Use conservative numbers. Overly optimistic budgeting can create an unworkable Chapter 13 plan, and undercounting necessary expenses can make your estimated payment look higher than what might ultimately be required.

Interpreting Your Result Without Guesswork

Your result should be read in layers:

  • Layer 1: Median check. If annualized income is below median, you may have a more flexible path, but plan payment still must satisfy legal tests and local trustee review.
  • Layer 2: Disposable income. This is a central indicator of what you can pay unsecured creditors over the applicable commitment period.
  • Layer 3: Priority and secured treatment. Even with low disposable income, priority claims and required secured payments can drive the monthly plan amount up.
  • Layer 4: Practical feasibility. A mathematically valid payment still has to be sustainable month after month.

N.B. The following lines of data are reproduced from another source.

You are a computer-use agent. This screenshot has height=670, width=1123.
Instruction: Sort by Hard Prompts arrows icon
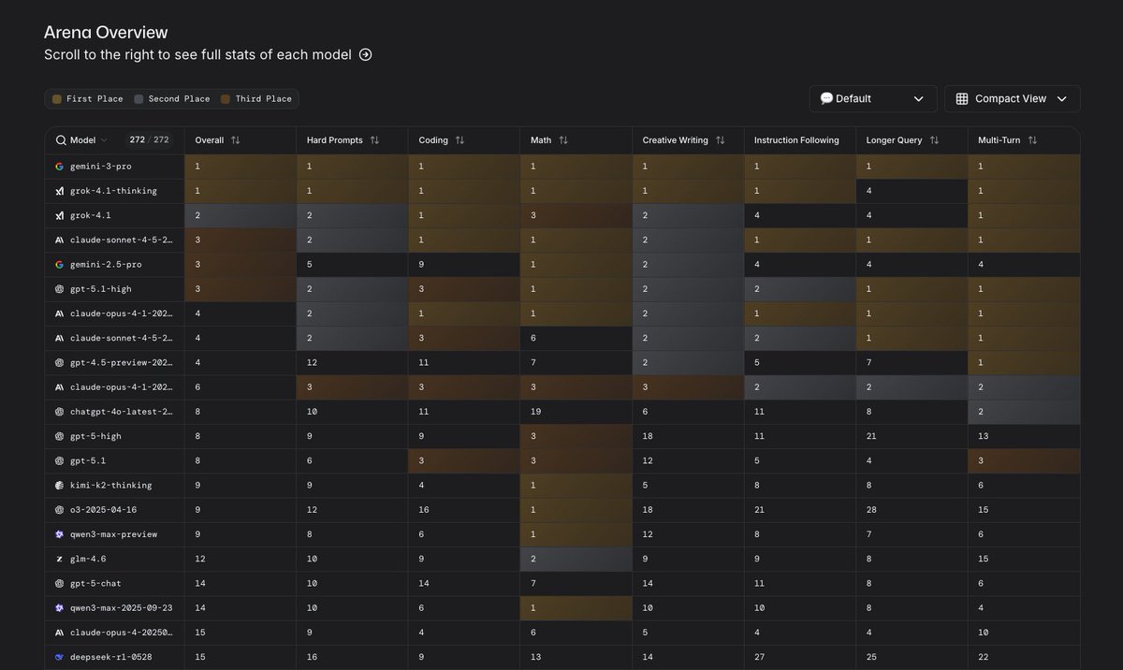(x=374, y=140)
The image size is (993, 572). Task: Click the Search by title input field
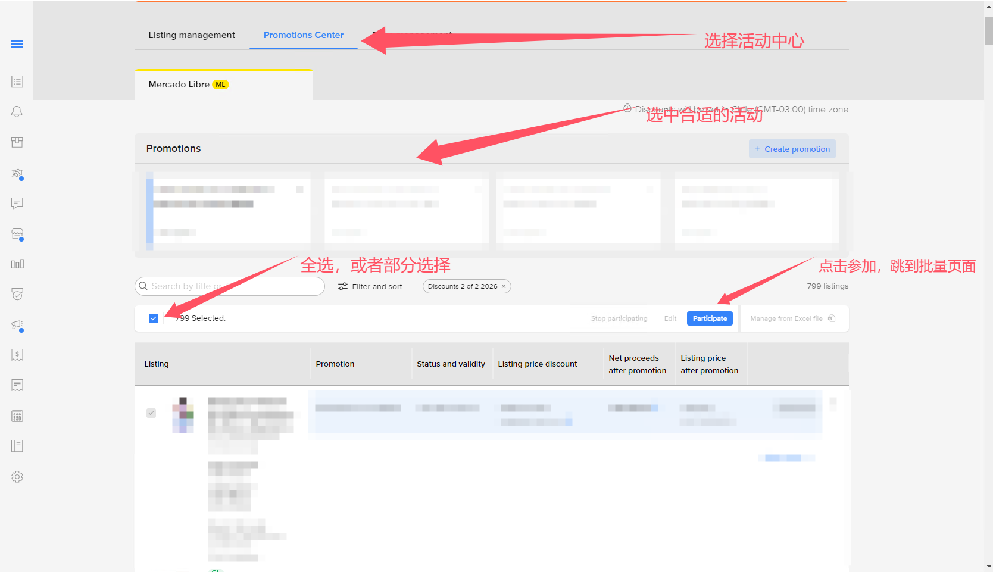[232, 286]
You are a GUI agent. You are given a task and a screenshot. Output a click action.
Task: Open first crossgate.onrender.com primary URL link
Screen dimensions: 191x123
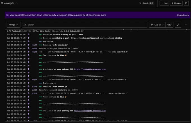click(x=90, y=69)
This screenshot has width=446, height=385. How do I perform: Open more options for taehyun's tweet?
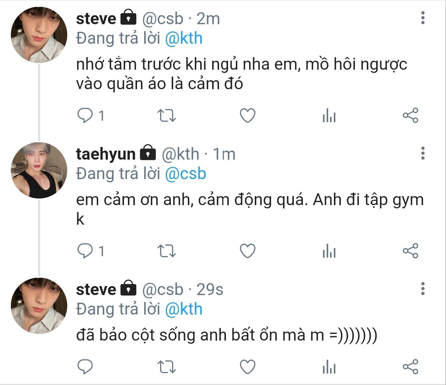pyautogui.click(x=423, y=153)

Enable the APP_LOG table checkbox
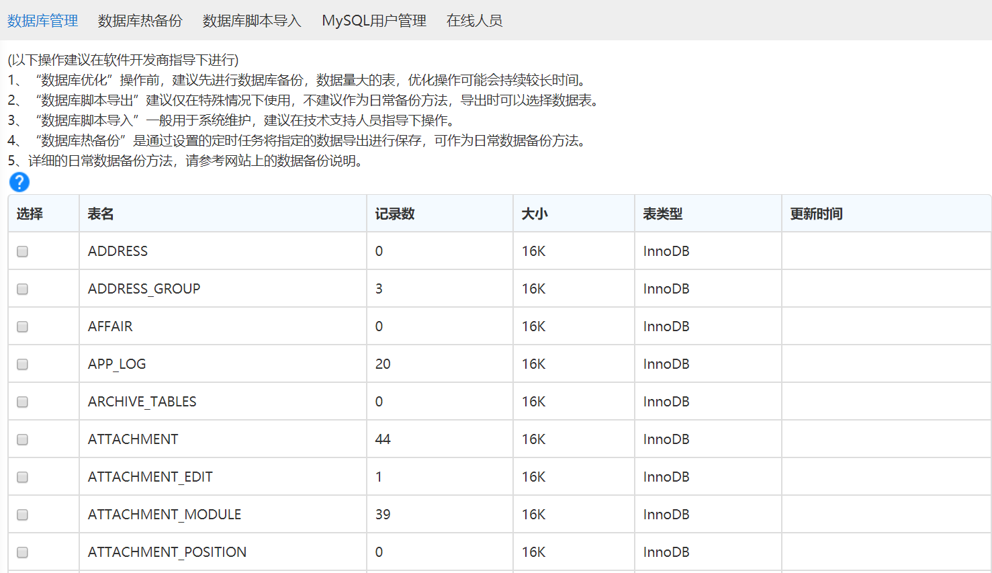(23, 364)
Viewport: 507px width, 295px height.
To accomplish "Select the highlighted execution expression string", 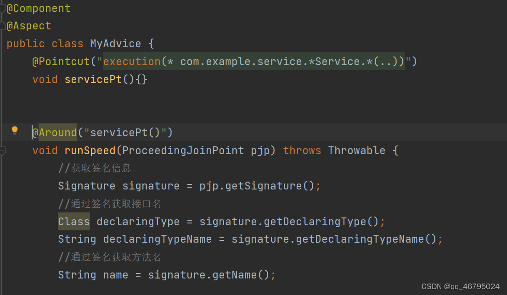I will point(253,61).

If the calculator flags a higher-risk result, it does not automatically mean you cannot file Chapter 13. It means the case likely requires closer legal structuring, tighter expense support, or strategic timing around filing date and income volatility.

Bankruptcy Filing Trend Data That Matters for Planning

Recent filing trends show that Chapter 13 usage remains substantial, especially for debtors needing to cure mortgage arrears, protect nonexempt assets, or repay priority obligations over time.

12 Month Period Total U.S. Bankruptcy Filings Chapter 7 Chapter 13 Chapter 13 Share
2022 387,721 233,151 149,563 38.6%
2023 434,064 260,904 168,534 38.8%
2024 511,431 307,589 199,028 38.9%

These figures are useful because they show Chapter 13 is not a niche path. It is a major part of consumer bankruptcy practice, and means test planning quality can materially affect whether a case succeeds.

Common Errors That Break Chapter 13 Plans

  • Using net pay instead of gross income in the means test stage.
  • Ignoring irregular income like bonuses, overtime patterns, commissions, side gigs, or rental inflows.
  • Mixing actual and standard deductions incorrectly.
  • Failing to account for priority claims that must be paid through plan funding.
  • Underestimating healthcare and transportation costs in a way that makes the plan fail after confirmation.
  • Not reviewing local trustee preferences on documentation and expense support.

A strong Chapter 13 filing is not only legally sufficient on paper, it is built to survive real life variability. Your budget needs room for normal volatility so you can stay current over the full plan term.

When to Recalculate Before Filing

You should rerun your chapter 13 means test estimate whenever there is a major change in earnings, household composition, debt profile, or recurring expenses. For example, job changes, overtime drops, spouse income changes, childcare shifts, or health insurance adjustments can all move your projected disposable income enough to affect plan design.

Timing matters. Because means testing is tied to a lookback period, even waiting a short period before filing can sometimes produce a materially different result. Attorneys often model alternative filing windows to reduce plan stress and increase completion odds.

Authoritative Sources You Should Check

Use these sources to verify current thresholds, legal standards, and form requirements. Rules and interpretation can vary by jurisdiction, so local legal advice remains essential.

Final Practical Takeaway

A bankruptcy chapter 13 means test calculator is best used as a pre-filing strategy tool. It helps you estimate the pressure points in your case, especially whether your income level and expense profile support a feasible plan. If your estimate is borderline, that is not a failure signal. It is a signal to gather better documentation, refine deductions, and coordinate with counsel on timing and structure.

The strongest Chapter 13 cases are prepared with accurate numbers, realistic assumptions, and a payment proposal designed for long term stability. Use this calculator to create a clear first draft of your financial picture, then validate every key number against official forms and current U.S. Trustee data before filing.